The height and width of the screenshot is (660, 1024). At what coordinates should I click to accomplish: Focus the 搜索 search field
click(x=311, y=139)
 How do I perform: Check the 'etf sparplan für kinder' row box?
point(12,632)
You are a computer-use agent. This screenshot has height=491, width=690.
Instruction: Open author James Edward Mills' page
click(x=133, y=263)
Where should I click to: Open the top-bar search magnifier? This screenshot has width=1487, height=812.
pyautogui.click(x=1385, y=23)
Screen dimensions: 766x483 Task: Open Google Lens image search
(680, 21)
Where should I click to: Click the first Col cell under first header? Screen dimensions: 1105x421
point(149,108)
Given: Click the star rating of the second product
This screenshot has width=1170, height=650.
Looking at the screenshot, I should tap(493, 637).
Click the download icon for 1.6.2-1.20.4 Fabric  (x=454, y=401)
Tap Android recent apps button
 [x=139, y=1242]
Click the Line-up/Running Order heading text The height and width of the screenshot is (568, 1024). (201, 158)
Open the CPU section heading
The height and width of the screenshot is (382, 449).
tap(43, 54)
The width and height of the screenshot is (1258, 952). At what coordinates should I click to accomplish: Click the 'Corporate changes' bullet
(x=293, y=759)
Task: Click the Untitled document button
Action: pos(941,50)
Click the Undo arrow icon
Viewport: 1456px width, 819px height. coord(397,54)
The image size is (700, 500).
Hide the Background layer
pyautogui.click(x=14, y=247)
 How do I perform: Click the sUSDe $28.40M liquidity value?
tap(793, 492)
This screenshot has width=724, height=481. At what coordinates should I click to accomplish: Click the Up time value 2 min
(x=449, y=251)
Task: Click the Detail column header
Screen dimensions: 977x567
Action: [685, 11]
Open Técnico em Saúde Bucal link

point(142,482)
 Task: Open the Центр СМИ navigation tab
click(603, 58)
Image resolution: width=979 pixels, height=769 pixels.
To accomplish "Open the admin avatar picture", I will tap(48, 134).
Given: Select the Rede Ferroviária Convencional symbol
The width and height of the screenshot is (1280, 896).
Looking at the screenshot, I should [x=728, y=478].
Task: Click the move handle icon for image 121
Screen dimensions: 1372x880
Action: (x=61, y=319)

:::::

**PROBLEM STATEMENT:** Rewrite all of the material above, changing every "Open" to "Launch" and leaving the rest untouched.

**FULL OUTPUT:**
The height and width of the screenshot is (660, 1024). At what coordinates should I click to accomplish: Focus the 搜索 search field
click(x=311, y=139)
 How do I perform: Check the 'etf sparplan für kinder' row box?
point(12,632)
You are a computer-use agent. This screenshot has height=491, width=690.
Instruction: Launch author James Edward Mills' page
click(x=133, y=263)
Where should I click to: Launch the top-bar search magnifier? This screenshot has width=1487, height=812.
pyautogui.click(x=1385, y=23)
Screen dimensions: 766x483 Task: Launch Google Lens image search
(680, 21)
Where should I click to: Click the first Col cell under first header? Screen dimensions: 1105x421
point(149,108)
Given: Click the star rating of the second product
This screenshot has width=1170, height=650.
Looking at the screenshot, I should tap(493, 637).
Click the download icon for 1.6.2-1.20.4 Fabric  (x=454, y=401)
Tap Android recent apps button
 [x=139, y=1242]
Click the Line-up/Running Order heading text The height and width of the screenshot is (568, 1024). (201, 158)
Launch the CPU section heading
The height and width of the screenshot is (382, 449).
tap(43, 54)
The width and height of the screenshot is (1258, 952). At what coordinates should I click to accomplish: Click the 'Corporate changes' bullet
(x=293, y=759)
Task: Click the Untitled document button
Action: pos(941,50)
Click the Undo arrow icon
Viewport: 1456px width, 819px height. coord(397,54)
The image size is (700, 500).
Hide the Background layer
pyautogui.click(x=14, y=247)
 How do I perform: Click the sUSDe $28.40M liquidity value?
tap(793, 492)
This screenshot has width=724, height=481. At what coordinates should I click to accomplish: Click the Up time value 2 min
(x=449, y=251)
Task: Click the Detail column header
Screen dimensions: 977x567
Action: [685, 11]
Launch Técnico em Saúde Bucal link

point(142,482)
 Task: Launch the Центр СМИ navigation tab
click(603, 58)
Image resolution: width=979 pixels, height=769 pixels.
To accomplish "Launch the admin avatar picture", I will tap(48, 134).
Given: Select the Rede Ferroviária Convencional symbol
The width and height of the screenshot is (1280, 896).
Looking at the screenshot, I should [x=728, y=478].
Task: Click the move handle icon for image 121
Screen dimensions: 1372x880
Action: (x=61, y=319)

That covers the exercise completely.